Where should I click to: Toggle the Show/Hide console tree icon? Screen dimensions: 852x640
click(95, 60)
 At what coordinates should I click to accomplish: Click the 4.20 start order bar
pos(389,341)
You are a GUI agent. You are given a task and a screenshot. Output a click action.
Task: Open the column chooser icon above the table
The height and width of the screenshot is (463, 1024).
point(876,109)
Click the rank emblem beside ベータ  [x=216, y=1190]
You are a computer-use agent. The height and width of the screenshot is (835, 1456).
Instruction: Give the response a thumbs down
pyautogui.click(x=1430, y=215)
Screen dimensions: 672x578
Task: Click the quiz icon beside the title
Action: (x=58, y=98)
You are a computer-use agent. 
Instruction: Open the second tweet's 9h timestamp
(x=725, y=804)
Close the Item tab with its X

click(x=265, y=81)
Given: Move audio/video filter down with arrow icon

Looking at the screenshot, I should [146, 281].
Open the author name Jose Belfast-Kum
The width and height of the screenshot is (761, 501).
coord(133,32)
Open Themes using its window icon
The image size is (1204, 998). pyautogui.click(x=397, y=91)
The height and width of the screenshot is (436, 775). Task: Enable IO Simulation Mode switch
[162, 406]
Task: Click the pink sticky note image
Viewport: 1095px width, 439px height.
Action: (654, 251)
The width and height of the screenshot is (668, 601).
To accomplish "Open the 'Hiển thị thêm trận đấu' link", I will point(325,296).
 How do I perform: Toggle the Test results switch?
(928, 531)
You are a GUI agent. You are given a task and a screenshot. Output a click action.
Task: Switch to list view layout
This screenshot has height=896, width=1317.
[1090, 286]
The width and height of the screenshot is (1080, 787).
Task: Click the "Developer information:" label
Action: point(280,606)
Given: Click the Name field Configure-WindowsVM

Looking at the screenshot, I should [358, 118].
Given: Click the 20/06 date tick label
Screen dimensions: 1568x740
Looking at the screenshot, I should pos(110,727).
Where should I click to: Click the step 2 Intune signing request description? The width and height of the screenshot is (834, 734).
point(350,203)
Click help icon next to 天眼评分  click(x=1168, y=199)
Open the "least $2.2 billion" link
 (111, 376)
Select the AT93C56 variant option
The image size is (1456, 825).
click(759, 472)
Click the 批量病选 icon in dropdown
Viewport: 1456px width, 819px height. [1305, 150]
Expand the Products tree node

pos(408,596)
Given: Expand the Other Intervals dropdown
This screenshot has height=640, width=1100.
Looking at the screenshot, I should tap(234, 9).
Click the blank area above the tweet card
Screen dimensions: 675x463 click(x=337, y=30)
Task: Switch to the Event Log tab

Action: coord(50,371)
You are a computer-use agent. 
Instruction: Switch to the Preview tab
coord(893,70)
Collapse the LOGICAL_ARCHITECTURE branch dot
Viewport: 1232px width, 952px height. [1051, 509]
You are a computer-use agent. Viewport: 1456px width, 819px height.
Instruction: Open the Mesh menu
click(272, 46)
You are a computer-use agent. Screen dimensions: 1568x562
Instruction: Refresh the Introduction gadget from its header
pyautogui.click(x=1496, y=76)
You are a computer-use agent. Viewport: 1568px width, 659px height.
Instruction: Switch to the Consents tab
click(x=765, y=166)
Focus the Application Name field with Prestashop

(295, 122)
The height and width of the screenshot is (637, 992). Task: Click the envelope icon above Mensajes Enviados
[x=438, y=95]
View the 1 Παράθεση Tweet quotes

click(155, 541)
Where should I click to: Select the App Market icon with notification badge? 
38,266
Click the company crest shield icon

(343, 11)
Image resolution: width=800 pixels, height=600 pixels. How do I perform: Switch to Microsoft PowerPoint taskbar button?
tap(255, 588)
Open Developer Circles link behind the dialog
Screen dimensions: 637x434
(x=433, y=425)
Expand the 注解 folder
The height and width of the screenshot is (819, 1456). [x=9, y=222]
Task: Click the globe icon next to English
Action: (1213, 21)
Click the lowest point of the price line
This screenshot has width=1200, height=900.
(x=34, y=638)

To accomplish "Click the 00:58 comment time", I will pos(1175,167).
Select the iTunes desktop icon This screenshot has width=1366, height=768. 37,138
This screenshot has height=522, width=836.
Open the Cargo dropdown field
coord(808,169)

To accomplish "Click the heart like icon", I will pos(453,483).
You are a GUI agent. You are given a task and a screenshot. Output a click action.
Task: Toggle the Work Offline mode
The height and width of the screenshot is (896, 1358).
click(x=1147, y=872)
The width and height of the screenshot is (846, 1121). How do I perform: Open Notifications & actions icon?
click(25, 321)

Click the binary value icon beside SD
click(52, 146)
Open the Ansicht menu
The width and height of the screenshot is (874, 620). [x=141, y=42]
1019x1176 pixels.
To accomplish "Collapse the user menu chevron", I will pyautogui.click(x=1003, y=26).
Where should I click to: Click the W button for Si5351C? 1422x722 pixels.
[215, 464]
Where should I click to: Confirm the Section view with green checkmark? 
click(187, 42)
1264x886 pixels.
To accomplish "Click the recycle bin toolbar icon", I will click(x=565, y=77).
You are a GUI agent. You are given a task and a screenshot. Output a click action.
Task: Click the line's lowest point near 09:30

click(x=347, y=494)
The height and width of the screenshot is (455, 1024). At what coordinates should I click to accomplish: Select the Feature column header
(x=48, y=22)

## SHORT TASK
Please write out, unchanged, the rows from the line containing "Select the iTunes" through the last row.

## RESULT FOR THIS EXERCISE
Select the iTunes desktop icon This screenshot has width=1366, height=768. 37,138
This screenshot has height=522, width=836.
Open the Cargo dropdown field
coord(808,169)

To accomplish "Click the heart like icon", I will pos(453,483).
You are a GUI agent. You are given a task and a screenshot. Output a click action.
Task: Toggle the Work Offline mode
The height and width of the screenshot is (896, 1358).
click(x=1147, y=872)
The width and height of the screenshot is (846, 1121). How do I perform: Open Notifications & actions icon?
click(25, 321)

Click the binary value icon beside SD
click(52, 146)
Open the Ansicht menu
The width and height of the screenshot is (874, 620). [x=141, y=42]
1019x1176 pixels.
To accomplish "Collapse the user menu chevron", I will pyautogui.click(x=1003, y=26).
Where should I click to: Click the W button for Si5351C? 1422x722 pixels.
[215, 464]
Where should I click to: Confirm the Section view with green checkmark? 
click(187, 42)
1264x886 pixels.
To accomplish "Click the recycle bin toolbar icon", I will click(x=565, y=77).
You are a GUI agent. You are given a task and a screenshot. Output a click action.
Task: Click the line's lowest point near 09:30

click(x=347, y=494)
The height and width of the screenshot is (455, 1024). At what coordinates should I click to accomplish: Select the Feature column header
(x=48, y=22)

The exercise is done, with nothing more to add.